Machine learning can unravel customer journeys and unify data hidden in silos to finally give marketers clearer vision on how to optimise ad spend.
Bad data misleads marketers into making poor decisions and up to 80% of the information brands feed into analytics tools is “not fit for purpose”. That was the stark warning delivered to delegates at Econsultancy Live by Chris Liversidge, CEO and founder of QueryClick.
His presentation laid out a scenario familiar to many marketers. With the vast majority of digital advertising pounds going into the walled gardens of Facebook and Google (including YouTube), it can be very difficult to collate data so different channels can be accurately reported on. Graphs displayed for delegates showed a typical story of how real-life campaigns run through different analytics packages give very different results for each channel.
Liversidge’s point is that marketers have no way of knowing which tool is correct and end up intuitively assuming the truth sits somewhere in the middle of an overstated and understated result offered by different analytics packages. The question remains, though, what is the real picture?
Stitching streams together
Seeing that real picture, according to Liversidge, requires solving the clear problem of analytics packages using session information that is incomplete or corrupted. The way modern customers shift between devices, sometimes being logged in, sometimes not, makes it hard for tools to give accurate figures. Yet marketers still make important budget decisions based on those inaccurate results.
Campaigns that are not performing well and channels that are not delivering a return on ad spend may appear to be worthy of extra budget, often at the expense of those which are actually doing a much better job than the tools in use might suggest.
So, instead of relying on data-driven analytics packages, which use well-established methodologies to piece together a customer journey, Liversidge has spent the past seven years using machine learning to rebuild lost connections in the path to conversion. It was this “broken data’ he believed would hold the answer to a fuller picture. He described the process as “stitching together the various sessions that are representative of broken sessions” so marketers can “understand an individual behind the devices they are using to trigger the pixels in analytics packages”.
This work has included collaborating on a deep-learning neural network which, he claims, can take a more granular dive into statistics and release them from “data silos”. The progress made was shown through charts for a real campaign for a well-known supermarket which showed which channels had been performing better than others and so informed future decisions on the reallocation of budget to where return on advertising spend (ROAS) could be improved.
Three steps to better attribution
Breaking away from the most widely used analytics packages involves a three-stage process, Liversidge explained. In the rebuild phase, a more accurate tool using machine learning needs to rebuild how it handles click streams to “see the individual behind the devices more clearly”. In the unification stage, data sets from various channels and silos need to be combined and evaluated alongside each other. Only then can the tool move into the attribution stage and ensure channels and campaigns can be given credit for their role in a conversion, allowing marketers to get a “fully featured, full-pictured view” of where budget should be prioritised.

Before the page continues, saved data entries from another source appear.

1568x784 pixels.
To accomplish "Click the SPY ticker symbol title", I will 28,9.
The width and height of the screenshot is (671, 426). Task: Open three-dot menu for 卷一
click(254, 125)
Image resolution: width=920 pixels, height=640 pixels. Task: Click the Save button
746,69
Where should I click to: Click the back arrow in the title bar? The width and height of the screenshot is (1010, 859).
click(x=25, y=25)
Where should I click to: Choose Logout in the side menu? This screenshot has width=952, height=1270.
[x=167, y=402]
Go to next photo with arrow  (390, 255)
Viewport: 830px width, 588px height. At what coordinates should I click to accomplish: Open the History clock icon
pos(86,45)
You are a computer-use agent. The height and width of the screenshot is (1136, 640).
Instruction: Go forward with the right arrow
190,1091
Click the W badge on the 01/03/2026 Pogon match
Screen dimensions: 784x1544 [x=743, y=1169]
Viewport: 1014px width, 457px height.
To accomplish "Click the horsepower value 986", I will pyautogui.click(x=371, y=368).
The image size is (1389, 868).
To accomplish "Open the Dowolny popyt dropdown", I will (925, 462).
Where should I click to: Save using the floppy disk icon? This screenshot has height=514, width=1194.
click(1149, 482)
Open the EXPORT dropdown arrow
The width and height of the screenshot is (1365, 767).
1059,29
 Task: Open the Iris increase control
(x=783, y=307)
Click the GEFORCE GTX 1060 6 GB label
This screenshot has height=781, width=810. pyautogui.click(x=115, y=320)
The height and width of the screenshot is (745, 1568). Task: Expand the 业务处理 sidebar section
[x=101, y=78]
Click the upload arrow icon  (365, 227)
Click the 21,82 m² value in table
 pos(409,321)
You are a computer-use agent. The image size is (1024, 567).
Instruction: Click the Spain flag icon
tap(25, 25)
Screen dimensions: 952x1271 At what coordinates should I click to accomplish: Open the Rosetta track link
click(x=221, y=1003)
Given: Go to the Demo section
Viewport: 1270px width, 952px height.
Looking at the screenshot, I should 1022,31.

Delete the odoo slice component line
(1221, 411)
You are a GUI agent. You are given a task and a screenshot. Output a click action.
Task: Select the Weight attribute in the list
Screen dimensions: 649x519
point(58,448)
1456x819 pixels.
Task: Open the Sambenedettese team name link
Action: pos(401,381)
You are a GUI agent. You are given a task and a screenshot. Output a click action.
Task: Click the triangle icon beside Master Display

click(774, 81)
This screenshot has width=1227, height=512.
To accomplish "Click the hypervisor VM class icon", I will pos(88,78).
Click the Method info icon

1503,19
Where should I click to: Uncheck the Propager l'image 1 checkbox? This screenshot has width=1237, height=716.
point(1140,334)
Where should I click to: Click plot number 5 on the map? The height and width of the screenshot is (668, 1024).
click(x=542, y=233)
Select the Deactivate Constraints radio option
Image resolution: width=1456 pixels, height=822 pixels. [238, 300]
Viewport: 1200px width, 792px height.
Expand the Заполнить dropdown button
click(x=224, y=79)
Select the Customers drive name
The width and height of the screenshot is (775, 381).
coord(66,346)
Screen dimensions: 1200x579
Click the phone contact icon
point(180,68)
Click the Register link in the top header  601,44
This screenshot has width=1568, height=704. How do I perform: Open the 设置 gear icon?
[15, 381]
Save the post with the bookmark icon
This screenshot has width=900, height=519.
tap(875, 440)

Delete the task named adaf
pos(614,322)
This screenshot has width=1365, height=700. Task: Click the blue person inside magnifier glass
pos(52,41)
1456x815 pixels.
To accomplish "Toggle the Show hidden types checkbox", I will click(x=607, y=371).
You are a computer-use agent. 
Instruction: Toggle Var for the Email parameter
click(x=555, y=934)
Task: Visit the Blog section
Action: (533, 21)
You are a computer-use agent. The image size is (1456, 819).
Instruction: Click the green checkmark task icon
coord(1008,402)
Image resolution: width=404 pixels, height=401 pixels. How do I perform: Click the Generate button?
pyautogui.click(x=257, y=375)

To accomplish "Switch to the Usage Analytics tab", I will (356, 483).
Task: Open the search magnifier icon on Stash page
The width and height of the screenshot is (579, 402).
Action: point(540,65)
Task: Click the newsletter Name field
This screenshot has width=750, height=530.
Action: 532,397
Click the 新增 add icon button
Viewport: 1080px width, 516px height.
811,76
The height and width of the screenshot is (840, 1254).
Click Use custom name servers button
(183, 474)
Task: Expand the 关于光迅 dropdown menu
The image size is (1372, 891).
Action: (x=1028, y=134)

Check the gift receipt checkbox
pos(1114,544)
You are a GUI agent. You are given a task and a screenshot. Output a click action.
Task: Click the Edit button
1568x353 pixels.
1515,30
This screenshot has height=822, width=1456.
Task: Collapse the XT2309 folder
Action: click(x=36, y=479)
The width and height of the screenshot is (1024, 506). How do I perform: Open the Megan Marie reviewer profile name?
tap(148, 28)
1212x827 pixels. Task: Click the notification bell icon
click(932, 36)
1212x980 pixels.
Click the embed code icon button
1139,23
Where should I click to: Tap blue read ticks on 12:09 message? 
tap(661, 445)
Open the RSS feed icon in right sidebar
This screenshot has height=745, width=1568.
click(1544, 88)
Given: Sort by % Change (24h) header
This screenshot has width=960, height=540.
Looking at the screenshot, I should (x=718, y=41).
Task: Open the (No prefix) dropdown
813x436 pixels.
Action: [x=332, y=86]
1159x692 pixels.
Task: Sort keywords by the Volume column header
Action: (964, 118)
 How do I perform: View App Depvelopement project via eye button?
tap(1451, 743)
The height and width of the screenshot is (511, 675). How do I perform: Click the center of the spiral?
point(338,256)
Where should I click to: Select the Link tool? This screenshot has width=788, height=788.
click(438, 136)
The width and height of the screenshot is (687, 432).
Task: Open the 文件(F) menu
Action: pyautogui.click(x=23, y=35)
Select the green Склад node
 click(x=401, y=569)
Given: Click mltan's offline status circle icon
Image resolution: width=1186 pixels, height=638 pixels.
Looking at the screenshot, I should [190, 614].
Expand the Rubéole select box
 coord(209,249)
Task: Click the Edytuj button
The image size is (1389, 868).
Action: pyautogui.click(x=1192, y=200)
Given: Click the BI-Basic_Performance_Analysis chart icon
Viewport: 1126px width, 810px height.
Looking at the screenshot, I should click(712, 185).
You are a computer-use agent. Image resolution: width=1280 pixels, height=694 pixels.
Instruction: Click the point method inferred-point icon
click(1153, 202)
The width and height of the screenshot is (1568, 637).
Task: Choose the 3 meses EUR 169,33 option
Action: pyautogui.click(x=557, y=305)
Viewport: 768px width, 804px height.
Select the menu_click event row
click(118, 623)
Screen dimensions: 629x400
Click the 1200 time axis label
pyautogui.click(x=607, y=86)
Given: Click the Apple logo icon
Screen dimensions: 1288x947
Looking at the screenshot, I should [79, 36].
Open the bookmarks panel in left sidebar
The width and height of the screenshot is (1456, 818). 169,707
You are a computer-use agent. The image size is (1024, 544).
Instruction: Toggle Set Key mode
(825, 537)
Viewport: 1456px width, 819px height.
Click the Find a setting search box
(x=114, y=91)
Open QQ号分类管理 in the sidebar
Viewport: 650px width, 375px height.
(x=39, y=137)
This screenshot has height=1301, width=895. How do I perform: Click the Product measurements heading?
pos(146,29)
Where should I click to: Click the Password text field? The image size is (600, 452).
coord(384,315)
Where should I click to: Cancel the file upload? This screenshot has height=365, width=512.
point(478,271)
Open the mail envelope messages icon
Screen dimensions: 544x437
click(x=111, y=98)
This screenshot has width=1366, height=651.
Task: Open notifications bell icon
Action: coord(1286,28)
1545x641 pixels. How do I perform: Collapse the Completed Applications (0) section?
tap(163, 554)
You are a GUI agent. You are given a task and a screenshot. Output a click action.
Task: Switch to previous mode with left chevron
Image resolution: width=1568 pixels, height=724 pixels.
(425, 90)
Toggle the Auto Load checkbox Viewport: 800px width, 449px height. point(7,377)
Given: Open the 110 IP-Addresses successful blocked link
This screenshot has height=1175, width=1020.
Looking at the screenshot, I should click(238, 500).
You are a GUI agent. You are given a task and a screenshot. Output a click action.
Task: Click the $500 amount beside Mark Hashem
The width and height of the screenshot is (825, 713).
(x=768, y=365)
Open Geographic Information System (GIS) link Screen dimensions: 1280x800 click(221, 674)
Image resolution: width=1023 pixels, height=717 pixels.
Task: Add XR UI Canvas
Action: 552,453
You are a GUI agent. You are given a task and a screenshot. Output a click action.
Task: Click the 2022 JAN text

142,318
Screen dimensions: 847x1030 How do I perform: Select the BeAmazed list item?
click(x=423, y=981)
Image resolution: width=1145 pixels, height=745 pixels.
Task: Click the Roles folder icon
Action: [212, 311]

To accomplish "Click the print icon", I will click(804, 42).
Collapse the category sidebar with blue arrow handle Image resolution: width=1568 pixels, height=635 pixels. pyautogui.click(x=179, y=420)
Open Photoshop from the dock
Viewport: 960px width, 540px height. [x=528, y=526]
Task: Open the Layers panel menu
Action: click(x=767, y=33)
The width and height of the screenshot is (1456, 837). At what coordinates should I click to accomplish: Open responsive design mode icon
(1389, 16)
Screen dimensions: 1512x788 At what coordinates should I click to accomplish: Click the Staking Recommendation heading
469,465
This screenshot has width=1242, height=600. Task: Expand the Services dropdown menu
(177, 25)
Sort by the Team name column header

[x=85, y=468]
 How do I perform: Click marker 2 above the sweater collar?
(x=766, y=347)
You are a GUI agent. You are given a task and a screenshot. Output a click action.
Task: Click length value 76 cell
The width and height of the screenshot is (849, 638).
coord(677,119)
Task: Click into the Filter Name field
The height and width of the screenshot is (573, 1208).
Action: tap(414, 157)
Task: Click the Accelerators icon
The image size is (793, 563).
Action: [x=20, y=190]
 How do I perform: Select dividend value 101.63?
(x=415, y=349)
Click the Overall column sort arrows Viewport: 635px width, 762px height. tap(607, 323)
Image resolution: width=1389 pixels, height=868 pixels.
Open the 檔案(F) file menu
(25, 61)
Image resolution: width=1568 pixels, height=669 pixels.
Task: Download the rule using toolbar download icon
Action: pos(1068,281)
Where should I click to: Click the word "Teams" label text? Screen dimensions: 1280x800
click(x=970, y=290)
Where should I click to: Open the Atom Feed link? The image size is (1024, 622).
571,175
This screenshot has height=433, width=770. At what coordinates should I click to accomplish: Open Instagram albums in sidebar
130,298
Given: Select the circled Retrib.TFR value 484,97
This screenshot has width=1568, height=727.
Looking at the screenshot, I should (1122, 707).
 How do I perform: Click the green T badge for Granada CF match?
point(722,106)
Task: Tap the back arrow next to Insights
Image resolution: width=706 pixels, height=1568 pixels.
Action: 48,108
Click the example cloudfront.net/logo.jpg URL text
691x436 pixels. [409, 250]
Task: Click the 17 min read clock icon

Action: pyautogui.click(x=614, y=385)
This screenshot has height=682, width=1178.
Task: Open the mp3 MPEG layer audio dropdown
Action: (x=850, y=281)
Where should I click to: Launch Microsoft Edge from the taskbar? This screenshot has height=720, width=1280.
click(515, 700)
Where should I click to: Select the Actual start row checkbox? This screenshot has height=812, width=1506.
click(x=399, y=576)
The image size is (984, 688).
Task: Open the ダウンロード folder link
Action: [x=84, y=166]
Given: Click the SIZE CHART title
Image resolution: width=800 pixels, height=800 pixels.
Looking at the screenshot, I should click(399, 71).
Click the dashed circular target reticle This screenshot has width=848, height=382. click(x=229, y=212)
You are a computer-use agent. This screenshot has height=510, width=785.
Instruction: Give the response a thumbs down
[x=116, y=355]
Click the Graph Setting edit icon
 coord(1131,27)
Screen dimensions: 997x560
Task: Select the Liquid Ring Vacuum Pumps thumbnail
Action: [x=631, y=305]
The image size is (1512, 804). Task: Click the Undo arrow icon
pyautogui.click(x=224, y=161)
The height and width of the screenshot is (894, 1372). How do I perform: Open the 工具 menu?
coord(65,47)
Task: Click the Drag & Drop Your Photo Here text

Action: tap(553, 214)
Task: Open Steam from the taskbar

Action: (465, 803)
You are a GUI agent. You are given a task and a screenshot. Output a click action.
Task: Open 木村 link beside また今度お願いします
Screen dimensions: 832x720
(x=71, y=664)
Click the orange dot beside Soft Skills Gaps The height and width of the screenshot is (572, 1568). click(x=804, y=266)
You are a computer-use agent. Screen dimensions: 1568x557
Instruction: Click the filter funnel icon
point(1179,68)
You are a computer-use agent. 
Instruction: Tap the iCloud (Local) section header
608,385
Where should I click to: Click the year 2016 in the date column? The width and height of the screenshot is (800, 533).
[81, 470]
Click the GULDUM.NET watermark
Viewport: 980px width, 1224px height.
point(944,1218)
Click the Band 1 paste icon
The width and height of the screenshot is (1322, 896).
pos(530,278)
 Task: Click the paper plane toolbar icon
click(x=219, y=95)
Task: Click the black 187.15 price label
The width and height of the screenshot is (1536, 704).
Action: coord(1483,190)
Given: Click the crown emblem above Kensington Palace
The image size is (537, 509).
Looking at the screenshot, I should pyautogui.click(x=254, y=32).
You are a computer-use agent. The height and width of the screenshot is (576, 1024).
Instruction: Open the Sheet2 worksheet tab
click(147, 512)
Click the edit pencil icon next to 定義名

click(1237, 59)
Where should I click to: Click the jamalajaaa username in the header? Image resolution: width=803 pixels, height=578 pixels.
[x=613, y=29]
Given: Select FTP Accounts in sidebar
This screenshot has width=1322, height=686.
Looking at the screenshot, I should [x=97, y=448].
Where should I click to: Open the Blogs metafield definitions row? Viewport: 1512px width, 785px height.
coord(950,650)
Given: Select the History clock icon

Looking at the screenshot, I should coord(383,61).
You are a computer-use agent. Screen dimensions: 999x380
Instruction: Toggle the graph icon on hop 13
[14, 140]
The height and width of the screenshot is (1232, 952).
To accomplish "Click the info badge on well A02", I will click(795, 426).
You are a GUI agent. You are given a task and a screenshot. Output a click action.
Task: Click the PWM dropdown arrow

While the outcomes and recommendations will vary between clients and campaigns, Liversidge pointed out his work identifies two channels delegates should tap into and seek to combine. He described paid social as “a fantastic contributing source of new customers into (early) conversion paths”. At the same time, an increase in attention for video on demand (VOD) provides a big opportunity because increased inventory levels mean campaigns can be bought for around half the price of linear television.